King Charles is not expected to need to rely on his Counsellors of State as he undergoes a “corrective procedure” for an enlarged prostate this week, but the news on January 17 that the King would be hospitalized for the treatment actually uncovered something interesting that everybody heretofore had missed. Charles’ younger brother, Prince Andrew, and youngest son, Prince Harry, were quietly removed as Counsellors of State on November 21, 2022, when it was revealed in the House of Lords that the Royal Household confirmed that, in practice, only “working members of the royal family will be called on to act of Counsellors of State.” The specific bill (Counsellors of State Bill 2022-23) became law in December 2022 and added Charles’ other two siblings, Princess Anne and Prince Edward, as Counsellors of State instead—an appointment that is for life, even if Charles dies before them and the Crown passes to Prince William. “The ‘working members’ stipulation largely flew under the radar—until now,” People reports.
It was an unusual week when it comes to the health of senior royals—in addition to Charles’ health issue, the Princess of Wales has also been hospitalized since January 16 for a “planned abdominal surgery,” and will be off royal duties until at least April. William will also be taking time off to care for his wife, leaving Queen Camilla as the only one of the four most senior working royals that will still be undertaking public duties for the foreseeable future.
It made those interested in the royal family look closer at the Counsellors of State—a position normally afforded to the spouse of the monarch (Camilla) and the first four people in the line of succession over the age of 21; Counsellors of State can be called on to help manage the monarchy in a time of need, be it because of a temporary incapacity or the monarch’s absence from the U.K. Technically, Charles’ Counsellors of State are William, Harry, Andrew, and Beatrice, but Beatrice too was removed from consideration as she is also not a working royal.
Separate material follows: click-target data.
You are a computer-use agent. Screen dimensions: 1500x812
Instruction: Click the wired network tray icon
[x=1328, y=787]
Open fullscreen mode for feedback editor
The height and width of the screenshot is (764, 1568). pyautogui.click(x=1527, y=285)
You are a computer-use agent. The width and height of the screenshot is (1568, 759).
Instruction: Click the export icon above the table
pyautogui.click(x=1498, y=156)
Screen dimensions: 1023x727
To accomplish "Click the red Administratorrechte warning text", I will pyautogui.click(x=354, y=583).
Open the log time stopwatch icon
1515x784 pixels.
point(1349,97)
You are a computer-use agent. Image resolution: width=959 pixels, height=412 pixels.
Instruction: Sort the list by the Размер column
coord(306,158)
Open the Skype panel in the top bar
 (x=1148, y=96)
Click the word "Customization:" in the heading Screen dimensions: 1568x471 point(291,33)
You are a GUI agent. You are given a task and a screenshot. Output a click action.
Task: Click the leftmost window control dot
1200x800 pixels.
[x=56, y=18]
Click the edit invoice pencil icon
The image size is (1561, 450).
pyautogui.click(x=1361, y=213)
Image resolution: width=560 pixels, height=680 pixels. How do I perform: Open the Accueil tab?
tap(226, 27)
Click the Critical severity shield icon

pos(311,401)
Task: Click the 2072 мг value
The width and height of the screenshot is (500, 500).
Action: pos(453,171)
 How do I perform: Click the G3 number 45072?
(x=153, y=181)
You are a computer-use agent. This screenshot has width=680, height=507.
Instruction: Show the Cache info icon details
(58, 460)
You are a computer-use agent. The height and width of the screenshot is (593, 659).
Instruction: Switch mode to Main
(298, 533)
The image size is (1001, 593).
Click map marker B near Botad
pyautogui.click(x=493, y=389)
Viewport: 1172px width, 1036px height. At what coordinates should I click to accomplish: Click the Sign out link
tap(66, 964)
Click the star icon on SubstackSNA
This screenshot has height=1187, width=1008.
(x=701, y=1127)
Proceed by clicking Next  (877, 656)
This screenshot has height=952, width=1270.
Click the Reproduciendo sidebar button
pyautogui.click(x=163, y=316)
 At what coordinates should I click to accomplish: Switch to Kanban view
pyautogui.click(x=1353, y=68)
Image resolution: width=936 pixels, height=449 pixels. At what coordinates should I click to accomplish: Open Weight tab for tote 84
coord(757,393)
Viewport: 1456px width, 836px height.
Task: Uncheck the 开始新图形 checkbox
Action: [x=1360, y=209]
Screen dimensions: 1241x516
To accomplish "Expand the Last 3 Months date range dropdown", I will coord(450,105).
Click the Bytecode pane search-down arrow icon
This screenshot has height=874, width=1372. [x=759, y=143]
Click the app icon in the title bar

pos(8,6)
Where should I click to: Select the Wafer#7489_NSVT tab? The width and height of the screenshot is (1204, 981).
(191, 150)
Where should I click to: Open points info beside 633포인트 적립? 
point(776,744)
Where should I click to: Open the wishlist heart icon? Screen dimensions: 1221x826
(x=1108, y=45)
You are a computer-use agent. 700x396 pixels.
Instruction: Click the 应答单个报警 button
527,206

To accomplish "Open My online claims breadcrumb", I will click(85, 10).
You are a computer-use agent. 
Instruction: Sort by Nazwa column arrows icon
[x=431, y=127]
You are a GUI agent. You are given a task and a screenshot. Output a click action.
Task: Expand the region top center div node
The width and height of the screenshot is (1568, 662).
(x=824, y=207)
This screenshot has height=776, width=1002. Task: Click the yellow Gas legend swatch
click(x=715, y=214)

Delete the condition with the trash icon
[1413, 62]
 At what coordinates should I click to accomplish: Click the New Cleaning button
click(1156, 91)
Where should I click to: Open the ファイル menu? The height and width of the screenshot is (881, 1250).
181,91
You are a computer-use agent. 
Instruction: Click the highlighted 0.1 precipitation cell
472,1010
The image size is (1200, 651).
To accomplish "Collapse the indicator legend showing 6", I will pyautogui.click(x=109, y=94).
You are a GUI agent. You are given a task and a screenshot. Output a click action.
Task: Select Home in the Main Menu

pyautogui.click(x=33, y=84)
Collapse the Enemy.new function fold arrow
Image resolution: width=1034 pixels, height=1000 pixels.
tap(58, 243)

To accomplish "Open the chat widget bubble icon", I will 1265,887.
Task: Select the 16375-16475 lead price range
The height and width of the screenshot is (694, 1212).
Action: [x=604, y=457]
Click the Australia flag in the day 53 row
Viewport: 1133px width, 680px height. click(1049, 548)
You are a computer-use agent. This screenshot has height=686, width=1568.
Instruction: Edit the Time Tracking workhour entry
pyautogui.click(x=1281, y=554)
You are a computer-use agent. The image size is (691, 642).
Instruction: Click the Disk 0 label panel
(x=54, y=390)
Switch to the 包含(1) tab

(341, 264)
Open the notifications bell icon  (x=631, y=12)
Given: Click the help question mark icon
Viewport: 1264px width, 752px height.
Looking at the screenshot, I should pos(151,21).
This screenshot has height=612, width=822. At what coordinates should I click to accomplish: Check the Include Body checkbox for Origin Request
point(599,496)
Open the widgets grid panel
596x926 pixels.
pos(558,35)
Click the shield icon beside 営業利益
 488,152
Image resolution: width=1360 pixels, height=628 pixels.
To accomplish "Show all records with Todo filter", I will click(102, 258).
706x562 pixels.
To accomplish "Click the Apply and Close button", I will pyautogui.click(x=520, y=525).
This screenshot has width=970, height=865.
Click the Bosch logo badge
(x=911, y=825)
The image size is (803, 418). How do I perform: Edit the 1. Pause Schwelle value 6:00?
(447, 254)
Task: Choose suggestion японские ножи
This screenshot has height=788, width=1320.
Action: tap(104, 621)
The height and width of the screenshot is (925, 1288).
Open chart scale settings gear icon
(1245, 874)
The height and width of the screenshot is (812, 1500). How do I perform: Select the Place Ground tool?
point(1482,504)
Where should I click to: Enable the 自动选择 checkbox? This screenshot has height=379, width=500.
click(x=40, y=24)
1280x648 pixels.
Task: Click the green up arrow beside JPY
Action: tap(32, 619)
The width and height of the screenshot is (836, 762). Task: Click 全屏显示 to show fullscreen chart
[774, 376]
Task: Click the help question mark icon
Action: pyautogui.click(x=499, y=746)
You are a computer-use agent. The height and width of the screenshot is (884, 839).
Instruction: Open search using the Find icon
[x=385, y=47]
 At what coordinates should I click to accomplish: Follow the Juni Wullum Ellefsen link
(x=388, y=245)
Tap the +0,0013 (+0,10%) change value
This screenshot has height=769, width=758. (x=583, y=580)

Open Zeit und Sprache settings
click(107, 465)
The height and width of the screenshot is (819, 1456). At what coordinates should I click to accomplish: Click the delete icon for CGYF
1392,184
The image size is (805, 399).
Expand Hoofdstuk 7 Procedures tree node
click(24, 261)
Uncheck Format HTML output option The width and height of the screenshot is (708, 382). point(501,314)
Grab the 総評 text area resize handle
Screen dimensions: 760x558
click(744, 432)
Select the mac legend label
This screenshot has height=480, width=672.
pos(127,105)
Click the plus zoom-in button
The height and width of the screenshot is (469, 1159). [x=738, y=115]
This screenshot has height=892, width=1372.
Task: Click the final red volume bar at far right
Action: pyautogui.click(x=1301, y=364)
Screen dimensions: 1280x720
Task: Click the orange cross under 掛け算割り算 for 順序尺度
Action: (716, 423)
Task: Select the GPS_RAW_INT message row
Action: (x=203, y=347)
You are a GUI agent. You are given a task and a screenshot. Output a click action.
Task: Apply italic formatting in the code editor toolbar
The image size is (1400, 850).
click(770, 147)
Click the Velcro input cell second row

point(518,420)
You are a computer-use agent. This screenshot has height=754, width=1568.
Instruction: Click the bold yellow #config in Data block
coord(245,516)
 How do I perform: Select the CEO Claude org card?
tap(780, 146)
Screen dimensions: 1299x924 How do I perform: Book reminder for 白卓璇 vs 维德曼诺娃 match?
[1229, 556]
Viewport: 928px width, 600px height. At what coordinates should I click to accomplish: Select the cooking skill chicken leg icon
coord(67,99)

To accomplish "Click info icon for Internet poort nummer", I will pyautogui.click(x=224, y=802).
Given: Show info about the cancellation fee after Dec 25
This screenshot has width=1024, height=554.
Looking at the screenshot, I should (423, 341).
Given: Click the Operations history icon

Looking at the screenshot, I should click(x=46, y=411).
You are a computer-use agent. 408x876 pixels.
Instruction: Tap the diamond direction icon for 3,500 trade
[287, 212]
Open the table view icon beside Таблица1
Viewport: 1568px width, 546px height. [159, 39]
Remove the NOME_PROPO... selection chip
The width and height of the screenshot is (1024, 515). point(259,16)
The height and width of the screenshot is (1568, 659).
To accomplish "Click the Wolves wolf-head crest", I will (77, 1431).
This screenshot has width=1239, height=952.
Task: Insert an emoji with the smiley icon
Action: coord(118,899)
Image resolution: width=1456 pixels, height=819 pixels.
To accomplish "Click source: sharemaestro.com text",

Because three of those four individuals are now nullified from serving in this capacity, Anne and Edward—both working royals—were added.
The BBC reported that the Counsellors of State bill was “fast-tracked” through Parliament to avoid a potential “awkward constitutional problem” for the King. The royal family’s website outlines that two or more Counsellors of State would be required to come together to act on the King’s behalf and could pursue duties like attending Privy Council meetings, signing documents, and receiving credentials of new ambassadors to the U.K. As it was, William was the only one that fit the requirements of Counsellor of State, but that problem was solved when Anne and Edward were added.
Harry stepped back voluntarily as a senior working royal in January 2020 and relocated to the U.S.; Andrew was forced to resign in January 2022 after Queen Elizabeth stripped him of his military titles and patronages because of his association with convicted sex offender Jeffrey Epstein. Beatrice was never a full-time working royal. The Times initially discovered, in the wake of this week’s events, that Harry and Andrew’s Counsellor of State eligibility was quietly nullified just two months after Charles took the throne.
“Two of those Counsellors of State are needed,” constitutional law expert Dr. Craig Prescott, whose particular field of expertise includes the British monarchy, told The Mirror. “Ordinarily, you might expect Prince William to be one of those people, with someone else. Now we know that Prince William isn’t around. We know that Prince Harry is in America. Prince Andrew doesn’t do public duties, neither does Princess Beatrice, which is why they added Princess Anne and Prince Edward last year. And so, if Counsellors of State were needed, Princess Anne and Prince Edward would be able to act.”
For example, when Queen Elizabeth underwent knee surgery in 2003, Counsellors of State stepped in, Prescott said. That said, the King is expected to be fully capable of fulfilling his constitutional requirements and duties even amidst his health issue, and the Counsellors of State are not expected to be called upon.
“[Charles] is healthy—he will be able to read the contents of the Red Boxes from his bed, talk to others, as well as the Prime Minister,” royal biographer Marlene Koenig told The Daily Express. “He can meet with the PM virtually—Zoom or a telephone call.”
It calls into question Charles’ desire for a slimmed-down monarchy, where there are fewer working royals than in the reign of Queen Elizabeth. “It shows you don’t want a ‘slimmed-down’ monarchy,” royal expert Richard Fitzwilliams told Us Weekly. “Only four [people] are under 70 as it is.”